# Using Lyft with a different vehicle



## Luis Aparcedo (Jun 15, 2015)

Hey guys, i just got a car and don't wanna wait until the whole process of registering a new vehicle to be driving again. Can i drive right away with the new car while waiting for Lyft to make the switch?


----------



## Chicago-uber (Jun 18, 2014)

No!!


----------



## Yarddude11 (May 12, 2015)

Why is this? I Uber with different cars. Does anyone know.


----------



## Chicago-uber (Jun 18, 2014)

Yarddude11 said:


> Why is this? I Uber with different cars. Does anyone know.


Because lyft allows only one car to be registered with them.

Imagine ordering a lyft car, app says to expect a Kia, and you show up in a Honda.


----------



## Yarddude11 (May 12, 2015)

True, but when I log into Uber I have to choose the vehicle first.


----------



## DHJ (Oct 10, 2014)

Luis Aparcedo said:


> Hey guys, i just got a car and don't wanna wait until the whole process of registering a new vehicle to be driving again. Can i drive right away with the new car while waiting for Lyft to make the switch?


It's a really fast way to be off-boarded. You are not properly insured with Lyft in a car that isn't registered on the Lyft platform. Don't do it. Submit your documents and new car photo and wait. The average rider is going to be creeped out by your car and plates not matching the app. Seriously. Don't do this.


----------



## lyyft (Jan 27, 2016)

Chicago-uber said:


> Because lyft allows only one car to be registered with them.
> 
> Imagine ordering a lyft car, app says to expect a Kia, and you show up in a Honda.

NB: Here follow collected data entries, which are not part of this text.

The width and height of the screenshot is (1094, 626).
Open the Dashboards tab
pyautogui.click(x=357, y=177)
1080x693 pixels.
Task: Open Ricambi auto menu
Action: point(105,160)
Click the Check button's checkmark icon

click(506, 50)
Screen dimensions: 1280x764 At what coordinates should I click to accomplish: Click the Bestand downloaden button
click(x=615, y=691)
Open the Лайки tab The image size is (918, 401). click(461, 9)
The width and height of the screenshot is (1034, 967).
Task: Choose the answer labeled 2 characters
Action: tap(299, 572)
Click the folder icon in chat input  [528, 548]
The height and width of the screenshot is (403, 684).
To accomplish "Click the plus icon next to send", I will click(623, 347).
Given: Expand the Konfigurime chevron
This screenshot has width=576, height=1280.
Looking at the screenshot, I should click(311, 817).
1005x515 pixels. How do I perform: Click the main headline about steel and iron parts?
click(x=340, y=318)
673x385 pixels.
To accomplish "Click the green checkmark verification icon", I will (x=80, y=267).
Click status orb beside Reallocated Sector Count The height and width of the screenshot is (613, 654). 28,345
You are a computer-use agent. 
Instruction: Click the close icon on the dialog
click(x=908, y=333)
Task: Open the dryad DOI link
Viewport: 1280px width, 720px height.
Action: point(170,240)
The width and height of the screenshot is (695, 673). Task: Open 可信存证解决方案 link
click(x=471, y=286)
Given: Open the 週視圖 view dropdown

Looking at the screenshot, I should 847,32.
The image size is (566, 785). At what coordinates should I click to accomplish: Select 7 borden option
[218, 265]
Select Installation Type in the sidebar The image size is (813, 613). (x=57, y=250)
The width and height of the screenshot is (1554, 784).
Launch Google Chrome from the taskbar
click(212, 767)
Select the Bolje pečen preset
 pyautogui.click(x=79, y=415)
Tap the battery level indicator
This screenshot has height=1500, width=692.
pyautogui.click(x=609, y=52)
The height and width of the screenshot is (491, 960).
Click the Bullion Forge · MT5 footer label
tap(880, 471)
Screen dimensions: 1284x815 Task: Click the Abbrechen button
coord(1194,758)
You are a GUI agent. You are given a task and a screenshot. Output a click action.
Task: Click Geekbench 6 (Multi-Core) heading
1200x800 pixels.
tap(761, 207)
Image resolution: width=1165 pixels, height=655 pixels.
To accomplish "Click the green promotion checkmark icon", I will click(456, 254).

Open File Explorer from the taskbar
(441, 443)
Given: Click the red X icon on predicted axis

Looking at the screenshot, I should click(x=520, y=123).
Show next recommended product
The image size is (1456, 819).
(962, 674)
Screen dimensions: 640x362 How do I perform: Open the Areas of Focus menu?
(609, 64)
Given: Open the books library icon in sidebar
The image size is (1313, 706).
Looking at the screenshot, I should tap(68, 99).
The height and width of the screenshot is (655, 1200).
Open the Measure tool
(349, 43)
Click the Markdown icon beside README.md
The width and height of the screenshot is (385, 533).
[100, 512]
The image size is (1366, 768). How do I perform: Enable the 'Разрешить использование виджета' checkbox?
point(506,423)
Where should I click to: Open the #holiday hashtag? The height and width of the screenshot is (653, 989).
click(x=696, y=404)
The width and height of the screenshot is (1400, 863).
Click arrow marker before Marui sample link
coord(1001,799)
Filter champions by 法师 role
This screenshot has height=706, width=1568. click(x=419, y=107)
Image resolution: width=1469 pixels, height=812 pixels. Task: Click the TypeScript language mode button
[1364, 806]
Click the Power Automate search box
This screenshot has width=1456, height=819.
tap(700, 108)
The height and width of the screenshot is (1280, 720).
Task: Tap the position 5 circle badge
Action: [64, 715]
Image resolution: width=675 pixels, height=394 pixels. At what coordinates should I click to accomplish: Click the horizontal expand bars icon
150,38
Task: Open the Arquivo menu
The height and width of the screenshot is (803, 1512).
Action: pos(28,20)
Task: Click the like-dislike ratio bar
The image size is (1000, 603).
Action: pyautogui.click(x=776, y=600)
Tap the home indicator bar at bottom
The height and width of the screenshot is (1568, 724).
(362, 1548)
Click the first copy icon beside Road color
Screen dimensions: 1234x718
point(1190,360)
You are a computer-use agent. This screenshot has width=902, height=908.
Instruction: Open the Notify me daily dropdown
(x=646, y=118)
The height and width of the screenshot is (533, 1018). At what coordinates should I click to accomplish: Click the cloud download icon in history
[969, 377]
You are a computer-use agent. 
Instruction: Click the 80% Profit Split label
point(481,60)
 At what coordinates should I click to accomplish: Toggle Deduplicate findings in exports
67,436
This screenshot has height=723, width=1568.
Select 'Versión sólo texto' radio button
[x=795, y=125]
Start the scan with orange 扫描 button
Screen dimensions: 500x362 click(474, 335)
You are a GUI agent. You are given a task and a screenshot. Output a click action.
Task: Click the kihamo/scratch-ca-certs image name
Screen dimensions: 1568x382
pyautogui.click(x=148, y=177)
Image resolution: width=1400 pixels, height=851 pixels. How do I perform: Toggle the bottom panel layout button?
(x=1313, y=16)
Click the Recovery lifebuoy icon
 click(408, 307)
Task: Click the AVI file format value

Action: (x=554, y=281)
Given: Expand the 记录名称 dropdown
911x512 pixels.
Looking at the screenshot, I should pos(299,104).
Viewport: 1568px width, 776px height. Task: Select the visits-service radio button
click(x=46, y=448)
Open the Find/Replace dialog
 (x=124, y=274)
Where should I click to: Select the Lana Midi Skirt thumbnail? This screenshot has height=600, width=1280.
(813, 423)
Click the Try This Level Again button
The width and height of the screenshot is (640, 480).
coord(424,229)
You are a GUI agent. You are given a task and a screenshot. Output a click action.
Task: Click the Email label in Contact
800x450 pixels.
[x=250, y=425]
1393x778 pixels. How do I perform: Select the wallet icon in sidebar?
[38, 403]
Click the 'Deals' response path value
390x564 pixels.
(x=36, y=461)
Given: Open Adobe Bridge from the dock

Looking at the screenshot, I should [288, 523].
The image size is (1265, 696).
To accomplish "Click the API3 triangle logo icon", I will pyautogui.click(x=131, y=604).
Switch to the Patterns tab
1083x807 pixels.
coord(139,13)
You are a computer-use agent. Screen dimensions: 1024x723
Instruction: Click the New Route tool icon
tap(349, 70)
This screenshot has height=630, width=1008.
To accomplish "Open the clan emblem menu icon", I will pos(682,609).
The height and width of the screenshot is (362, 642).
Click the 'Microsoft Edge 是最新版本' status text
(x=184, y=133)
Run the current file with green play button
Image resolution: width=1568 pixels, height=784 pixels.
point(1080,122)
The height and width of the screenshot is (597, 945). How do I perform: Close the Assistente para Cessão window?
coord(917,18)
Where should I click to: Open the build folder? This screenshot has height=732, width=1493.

actually now lyft allows to register 2 or more cars and you can switch them. I have 2 cars on my lyft account


----------



## lyyft (Jan 27, 2016)

you can have 2 cars on your lyft account. however you have to wait until they will approve your new car. I did the same. for the second car you just need that inspection paper. in my case they approved in a day.


----------